_WHAT THE TASK ASKS_. Report, as a single number, how many lines of the records contain the word "Enable".

_DATA SHOWN_.
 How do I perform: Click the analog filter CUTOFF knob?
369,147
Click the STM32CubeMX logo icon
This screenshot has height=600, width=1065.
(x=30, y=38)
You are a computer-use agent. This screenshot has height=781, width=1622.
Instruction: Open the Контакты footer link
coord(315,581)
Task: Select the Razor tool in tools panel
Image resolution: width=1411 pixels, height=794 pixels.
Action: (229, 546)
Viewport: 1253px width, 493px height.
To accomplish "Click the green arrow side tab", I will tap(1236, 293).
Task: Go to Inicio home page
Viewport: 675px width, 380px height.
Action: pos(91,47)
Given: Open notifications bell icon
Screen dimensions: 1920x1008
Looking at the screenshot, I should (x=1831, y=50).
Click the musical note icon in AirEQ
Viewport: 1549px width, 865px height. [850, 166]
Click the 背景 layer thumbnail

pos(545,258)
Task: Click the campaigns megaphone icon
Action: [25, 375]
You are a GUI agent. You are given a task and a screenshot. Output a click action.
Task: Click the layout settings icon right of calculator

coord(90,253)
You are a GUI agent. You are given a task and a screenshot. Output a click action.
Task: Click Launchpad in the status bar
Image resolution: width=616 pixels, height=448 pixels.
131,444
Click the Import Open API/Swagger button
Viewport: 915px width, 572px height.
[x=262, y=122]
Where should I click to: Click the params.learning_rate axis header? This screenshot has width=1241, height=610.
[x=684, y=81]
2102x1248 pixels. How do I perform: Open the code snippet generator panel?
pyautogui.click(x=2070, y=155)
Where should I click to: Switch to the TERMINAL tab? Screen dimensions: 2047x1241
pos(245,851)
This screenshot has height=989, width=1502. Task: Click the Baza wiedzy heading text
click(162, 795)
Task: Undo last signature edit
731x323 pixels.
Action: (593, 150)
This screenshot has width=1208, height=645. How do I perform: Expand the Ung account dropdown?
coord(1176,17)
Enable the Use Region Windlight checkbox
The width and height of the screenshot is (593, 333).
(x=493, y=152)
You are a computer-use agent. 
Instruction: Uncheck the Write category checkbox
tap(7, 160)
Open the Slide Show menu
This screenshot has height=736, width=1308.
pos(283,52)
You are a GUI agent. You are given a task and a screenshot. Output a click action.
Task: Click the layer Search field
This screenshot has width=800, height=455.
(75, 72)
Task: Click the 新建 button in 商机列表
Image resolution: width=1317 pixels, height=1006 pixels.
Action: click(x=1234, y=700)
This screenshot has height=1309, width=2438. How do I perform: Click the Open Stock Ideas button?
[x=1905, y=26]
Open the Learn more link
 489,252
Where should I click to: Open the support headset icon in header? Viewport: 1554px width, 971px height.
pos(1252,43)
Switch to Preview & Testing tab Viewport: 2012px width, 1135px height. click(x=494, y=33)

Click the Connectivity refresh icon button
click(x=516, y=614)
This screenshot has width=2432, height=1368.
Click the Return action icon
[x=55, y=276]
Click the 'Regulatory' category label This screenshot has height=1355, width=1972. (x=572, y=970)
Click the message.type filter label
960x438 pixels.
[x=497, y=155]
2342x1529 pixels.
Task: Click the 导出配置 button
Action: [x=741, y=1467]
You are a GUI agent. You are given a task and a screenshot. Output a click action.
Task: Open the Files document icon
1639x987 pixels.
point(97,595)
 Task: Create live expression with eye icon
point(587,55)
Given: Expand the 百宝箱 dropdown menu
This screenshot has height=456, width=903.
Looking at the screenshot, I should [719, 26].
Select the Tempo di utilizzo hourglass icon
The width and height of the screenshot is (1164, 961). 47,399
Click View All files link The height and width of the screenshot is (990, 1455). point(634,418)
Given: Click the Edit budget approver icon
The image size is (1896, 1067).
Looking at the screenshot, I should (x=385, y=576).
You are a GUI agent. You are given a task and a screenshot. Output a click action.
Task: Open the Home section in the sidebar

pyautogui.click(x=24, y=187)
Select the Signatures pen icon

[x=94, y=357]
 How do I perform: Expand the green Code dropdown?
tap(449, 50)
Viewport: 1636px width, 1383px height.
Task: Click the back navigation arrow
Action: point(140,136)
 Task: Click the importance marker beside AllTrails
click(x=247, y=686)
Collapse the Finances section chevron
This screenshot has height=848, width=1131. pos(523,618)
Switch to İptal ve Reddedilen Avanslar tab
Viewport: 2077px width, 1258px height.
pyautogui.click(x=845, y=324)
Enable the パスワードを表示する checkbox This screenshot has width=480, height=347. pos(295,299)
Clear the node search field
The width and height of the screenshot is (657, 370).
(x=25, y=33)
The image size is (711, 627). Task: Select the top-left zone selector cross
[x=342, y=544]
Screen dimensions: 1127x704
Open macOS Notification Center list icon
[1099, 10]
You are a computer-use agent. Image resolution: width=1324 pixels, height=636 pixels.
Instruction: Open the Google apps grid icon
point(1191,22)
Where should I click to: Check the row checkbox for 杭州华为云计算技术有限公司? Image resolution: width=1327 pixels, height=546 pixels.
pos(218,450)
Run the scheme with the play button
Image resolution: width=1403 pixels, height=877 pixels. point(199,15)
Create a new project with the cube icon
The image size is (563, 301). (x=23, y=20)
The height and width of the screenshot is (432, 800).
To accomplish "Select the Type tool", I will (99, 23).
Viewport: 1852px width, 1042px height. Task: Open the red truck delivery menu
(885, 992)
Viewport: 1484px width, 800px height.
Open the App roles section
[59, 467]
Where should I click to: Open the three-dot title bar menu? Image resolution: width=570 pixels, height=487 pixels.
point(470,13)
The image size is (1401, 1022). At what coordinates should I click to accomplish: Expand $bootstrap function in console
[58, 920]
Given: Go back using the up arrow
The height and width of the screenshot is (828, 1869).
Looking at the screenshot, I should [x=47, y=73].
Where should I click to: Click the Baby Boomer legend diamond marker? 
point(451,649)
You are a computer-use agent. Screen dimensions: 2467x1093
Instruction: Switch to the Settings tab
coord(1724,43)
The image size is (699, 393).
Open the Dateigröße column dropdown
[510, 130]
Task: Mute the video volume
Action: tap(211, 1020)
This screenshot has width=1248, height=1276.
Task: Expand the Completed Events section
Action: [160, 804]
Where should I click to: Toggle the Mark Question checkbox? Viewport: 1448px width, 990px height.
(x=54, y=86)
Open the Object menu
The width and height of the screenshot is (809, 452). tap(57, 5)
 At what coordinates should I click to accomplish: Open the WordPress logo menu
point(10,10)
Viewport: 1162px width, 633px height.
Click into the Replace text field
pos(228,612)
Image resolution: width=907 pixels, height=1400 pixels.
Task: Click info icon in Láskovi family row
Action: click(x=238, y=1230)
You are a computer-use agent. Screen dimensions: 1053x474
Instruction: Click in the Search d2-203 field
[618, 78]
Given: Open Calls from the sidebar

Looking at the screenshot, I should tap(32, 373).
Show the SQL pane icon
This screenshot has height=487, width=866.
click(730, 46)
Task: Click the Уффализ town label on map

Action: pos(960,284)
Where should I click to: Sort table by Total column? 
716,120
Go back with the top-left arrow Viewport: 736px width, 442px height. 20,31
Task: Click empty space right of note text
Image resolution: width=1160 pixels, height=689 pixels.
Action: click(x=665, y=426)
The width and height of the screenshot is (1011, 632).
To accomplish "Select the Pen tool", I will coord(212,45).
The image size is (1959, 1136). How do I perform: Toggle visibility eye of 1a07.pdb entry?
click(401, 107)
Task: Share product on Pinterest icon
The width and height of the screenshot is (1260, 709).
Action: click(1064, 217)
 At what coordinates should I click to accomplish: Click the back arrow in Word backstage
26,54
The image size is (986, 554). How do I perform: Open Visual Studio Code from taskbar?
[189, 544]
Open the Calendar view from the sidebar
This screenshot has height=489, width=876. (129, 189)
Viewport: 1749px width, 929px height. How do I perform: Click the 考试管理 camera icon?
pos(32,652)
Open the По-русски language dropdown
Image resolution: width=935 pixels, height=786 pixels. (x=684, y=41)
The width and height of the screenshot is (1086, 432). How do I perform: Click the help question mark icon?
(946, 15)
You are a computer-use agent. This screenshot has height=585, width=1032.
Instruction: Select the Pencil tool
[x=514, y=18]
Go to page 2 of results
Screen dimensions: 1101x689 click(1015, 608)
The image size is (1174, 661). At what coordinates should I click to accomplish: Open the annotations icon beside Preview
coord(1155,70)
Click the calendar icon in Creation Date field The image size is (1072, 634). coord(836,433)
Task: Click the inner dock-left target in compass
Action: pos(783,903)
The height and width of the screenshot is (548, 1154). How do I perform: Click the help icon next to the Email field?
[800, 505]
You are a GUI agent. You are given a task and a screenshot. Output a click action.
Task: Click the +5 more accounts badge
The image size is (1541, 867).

_RESPONSE TO THIS TASK_. 2